Stored entries
--- START ---
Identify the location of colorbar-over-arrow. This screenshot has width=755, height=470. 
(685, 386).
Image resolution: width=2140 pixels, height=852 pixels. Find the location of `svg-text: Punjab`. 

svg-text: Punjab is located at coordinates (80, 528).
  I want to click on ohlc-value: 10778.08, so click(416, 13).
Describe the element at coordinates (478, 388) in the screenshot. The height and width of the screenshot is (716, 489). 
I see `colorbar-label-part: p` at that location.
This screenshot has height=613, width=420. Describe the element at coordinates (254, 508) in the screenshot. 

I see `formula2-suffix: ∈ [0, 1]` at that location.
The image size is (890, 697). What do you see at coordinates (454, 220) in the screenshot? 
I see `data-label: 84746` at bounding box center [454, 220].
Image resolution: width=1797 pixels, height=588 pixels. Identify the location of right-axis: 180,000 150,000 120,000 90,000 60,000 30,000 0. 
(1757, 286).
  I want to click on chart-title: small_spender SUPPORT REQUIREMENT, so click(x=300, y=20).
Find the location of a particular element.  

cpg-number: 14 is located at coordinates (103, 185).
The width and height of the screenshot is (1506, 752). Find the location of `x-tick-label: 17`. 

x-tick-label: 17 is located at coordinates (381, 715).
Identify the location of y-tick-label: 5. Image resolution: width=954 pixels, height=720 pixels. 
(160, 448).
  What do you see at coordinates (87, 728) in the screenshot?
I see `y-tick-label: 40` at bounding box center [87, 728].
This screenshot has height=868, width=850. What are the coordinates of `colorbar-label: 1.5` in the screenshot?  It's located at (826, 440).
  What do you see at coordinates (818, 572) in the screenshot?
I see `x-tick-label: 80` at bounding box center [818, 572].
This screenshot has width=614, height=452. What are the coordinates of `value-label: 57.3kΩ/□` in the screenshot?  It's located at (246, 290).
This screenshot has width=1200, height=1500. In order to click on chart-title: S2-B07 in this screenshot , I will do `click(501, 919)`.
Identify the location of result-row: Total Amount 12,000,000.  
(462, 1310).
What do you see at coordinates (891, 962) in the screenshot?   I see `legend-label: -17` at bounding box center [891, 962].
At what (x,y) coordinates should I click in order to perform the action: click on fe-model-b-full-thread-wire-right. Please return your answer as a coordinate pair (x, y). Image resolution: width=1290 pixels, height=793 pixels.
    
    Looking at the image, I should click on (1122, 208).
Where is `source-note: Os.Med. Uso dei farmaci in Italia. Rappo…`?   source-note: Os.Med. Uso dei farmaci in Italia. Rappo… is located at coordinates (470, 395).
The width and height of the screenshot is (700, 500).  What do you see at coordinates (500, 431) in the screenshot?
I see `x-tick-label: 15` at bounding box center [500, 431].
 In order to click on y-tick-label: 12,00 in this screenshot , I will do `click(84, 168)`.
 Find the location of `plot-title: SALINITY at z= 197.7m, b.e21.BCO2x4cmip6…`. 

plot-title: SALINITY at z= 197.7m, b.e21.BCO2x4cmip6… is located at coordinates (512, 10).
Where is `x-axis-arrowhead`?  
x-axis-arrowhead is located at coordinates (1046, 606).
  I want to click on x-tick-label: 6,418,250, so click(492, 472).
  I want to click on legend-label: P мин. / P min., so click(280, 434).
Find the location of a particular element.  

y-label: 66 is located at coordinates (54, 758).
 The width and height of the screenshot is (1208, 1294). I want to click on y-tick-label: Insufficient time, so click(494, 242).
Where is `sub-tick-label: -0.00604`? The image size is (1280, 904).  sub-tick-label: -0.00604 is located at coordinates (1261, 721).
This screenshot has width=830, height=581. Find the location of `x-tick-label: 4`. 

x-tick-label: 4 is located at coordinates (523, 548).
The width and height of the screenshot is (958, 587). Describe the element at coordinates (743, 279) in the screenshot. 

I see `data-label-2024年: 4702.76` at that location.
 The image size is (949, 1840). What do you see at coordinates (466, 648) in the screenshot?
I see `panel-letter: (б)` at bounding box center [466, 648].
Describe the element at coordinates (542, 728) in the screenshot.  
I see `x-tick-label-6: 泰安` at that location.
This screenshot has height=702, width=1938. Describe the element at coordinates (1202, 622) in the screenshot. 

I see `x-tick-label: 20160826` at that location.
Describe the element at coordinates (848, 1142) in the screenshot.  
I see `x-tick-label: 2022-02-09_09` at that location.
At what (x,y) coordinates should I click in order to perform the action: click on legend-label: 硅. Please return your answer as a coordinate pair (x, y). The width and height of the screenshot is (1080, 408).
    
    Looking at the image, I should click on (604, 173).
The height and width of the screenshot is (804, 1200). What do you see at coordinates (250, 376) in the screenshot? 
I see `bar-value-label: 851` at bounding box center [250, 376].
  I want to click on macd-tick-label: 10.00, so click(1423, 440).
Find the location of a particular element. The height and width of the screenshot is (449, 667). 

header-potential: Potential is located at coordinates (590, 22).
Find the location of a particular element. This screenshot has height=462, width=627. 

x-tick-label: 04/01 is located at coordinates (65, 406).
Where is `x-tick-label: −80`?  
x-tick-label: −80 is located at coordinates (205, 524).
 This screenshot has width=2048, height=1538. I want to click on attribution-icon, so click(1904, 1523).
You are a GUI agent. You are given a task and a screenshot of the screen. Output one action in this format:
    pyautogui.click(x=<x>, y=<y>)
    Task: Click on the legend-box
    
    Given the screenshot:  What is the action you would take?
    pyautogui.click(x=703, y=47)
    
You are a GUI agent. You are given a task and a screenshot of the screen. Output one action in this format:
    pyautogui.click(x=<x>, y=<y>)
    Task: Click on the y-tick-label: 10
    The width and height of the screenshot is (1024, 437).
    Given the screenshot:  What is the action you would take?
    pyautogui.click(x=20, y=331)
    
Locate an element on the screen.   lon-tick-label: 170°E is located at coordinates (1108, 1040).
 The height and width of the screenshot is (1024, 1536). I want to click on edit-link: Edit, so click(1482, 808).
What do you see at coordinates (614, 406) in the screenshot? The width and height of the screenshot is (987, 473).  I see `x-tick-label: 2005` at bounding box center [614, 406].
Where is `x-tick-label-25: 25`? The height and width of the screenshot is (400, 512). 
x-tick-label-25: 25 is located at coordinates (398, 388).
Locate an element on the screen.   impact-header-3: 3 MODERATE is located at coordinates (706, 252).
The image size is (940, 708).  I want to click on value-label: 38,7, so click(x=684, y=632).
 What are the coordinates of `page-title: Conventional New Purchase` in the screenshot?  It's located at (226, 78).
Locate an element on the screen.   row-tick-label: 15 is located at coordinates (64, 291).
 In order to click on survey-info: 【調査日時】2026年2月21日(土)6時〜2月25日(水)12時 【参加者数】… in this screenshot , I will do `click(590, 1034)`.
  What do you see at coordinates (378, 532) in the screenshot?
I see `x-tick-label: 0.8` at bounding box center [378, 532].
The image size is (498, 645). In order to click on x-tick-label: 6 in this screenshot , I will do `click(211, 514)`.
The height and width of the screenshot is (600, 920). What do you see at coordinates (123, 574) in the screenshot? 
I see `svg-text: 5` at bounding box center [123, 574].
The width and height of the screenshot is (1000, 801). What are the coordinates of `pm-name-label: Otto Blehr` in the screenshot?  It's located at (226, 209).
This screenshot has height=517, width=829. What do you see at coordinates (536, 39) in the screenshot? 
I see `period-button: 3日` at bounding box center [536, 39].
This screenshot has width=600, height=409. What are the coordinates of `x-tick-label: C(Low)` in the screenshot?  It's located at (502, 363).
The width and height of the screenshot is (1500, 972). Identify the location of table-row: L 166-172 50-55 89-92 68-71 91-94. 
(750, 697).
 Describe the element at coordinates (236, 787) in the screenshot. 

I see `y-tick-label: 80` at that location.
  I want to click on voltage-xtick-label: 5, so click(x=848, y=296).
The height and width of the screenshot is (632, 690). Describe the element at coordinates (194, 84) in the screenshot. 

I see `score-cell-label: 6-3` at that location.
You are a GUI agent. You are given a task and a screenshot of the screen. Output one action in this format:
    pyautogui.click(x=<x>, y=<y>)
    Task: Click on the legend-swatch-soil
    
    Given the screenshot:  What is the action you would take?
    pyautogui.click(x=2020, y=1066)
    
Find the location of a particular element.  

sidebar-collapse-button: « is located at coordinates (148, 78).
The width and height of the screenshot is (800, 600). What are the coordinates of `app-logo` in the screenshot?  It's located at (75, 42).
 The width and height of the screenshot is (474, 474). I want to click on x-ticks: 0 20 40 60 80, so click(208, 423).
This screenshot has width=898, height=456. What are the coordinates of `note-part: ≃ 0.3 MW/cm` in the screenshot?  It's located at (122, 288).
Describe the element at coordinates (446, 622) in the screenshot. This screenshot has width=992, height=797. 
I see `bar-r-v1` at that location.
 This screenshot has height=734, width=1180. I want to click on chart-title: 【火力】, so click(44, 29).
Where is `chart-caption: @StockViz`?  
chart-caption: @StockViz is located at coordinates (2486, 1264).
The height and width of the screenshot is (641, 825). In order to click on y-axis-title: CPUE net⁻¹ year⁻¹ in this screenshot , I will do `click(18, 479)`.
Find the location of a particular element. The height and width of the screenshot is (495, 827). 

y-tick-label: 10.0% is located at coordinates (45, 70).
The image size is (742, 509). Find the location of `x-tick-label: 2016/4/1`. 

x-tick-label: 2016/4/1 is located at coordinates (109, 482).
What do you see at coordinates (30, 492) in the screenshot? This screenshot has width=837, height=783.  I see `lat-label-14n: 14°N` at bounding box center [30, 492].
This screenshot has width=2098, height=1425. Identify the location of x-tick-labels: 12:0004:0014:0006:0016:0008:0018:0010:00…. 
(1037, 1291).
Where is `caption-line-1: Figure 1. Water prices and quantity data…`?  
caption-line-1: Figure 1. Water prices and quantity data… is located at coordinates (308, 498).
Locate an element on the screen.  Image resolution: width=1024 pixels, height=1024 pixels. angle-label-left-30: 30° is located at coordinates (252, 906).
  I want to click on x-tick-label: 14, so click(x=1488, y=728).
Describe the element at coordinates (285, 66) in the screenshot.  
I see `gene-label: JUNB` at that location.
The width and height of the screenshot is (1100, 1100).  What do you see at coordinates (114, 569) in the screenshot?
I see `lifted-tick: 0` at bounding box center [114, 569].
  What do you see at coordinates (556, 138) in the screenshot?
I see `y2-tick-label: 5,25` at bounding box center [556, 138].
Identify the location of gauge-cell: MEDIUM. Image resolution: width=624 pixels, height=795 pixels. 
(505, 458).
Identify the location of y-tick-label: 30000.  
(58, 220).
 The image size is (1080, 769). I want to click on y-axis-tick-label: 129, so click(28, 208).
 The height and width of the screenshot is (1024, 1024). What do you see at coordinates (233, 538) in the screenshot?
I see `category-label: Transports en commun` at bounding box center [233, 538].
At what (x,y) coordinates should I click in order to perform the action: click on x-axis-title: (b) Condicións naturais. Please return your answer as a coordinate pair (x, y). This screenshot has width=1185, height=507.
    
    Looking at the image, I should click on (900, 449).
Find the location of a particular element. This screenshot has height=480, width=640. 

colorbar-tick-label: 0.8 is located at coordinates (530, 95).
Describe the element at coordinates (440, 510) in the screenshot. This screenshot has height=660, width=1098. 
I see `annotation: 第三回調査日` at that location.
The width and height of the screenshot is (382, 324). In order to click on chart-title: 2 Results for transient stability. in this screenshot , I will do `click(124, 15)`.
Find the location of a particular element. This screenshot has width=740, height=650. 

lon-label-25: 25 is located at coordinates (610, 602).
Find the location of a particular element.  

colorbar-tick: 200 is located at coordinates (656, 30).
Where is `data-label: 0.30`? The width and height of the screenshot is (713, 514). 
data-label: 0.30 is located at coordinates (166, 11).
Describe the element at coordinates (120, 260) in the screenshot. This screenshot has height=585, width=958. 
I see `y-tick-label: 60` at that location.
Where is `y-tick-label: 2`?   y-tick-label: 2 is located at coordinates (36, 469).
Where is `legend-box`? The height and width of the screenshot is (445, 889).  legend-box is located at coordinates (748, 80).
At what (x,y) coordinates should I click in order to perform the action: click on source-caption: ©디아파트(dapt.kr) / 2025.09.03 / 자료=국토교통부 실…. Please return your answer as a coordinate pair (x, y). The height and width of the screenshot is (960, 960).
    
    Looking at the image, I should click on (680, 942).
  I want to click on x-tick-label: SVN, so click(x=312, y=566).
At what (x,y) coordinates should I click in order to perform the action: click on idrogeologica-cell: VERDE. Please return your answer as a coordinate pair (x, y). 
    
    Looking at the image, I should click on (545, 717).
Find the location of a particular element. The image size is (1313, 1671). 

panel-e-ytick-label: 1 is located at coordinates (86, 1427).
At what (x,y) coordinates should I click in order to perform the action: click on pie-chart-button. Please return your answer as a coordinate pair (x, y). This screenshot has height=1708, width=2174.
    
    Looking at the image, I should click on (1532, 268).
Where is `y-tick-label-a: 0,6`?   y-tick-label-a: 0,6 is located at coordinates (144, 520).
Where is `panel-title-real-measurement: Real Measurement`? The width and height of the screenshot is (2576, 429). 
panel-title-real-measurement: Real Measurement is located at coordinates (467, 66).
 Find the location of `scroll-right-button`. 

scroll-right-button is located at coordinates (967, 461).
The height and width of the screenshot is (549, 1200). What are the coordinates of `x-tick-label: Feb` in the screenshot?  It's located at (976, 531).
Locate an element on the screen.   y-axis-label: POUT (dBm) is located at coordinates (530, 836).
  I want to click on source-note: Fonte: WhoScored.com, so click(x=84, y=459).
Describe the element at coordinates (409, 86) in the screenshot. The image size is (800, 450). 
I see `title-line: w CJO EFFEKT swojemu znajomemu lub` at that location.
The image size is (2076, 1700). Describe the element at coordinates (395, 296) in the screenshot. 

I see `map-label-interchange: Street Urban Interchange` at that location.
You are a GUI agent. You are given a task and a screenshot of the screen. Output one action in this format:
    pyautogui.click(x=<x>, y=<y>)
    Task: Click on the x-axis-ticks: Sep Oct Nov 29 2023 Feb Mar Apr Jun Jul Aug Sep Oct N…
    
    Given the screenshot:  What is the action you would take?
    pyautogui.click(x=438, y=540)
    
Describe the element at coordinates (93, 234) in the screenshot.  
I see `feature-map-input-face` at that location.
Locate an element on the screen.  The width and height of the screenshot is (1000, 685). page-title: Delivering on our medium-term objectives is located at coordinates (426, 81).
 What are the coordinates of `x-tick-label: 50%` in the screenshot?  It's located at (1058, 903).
--- END ---
## DIRECTIONS
How many of the lines above contain the string "note"? Give only the number.

## COMPLETED EXERCISE
3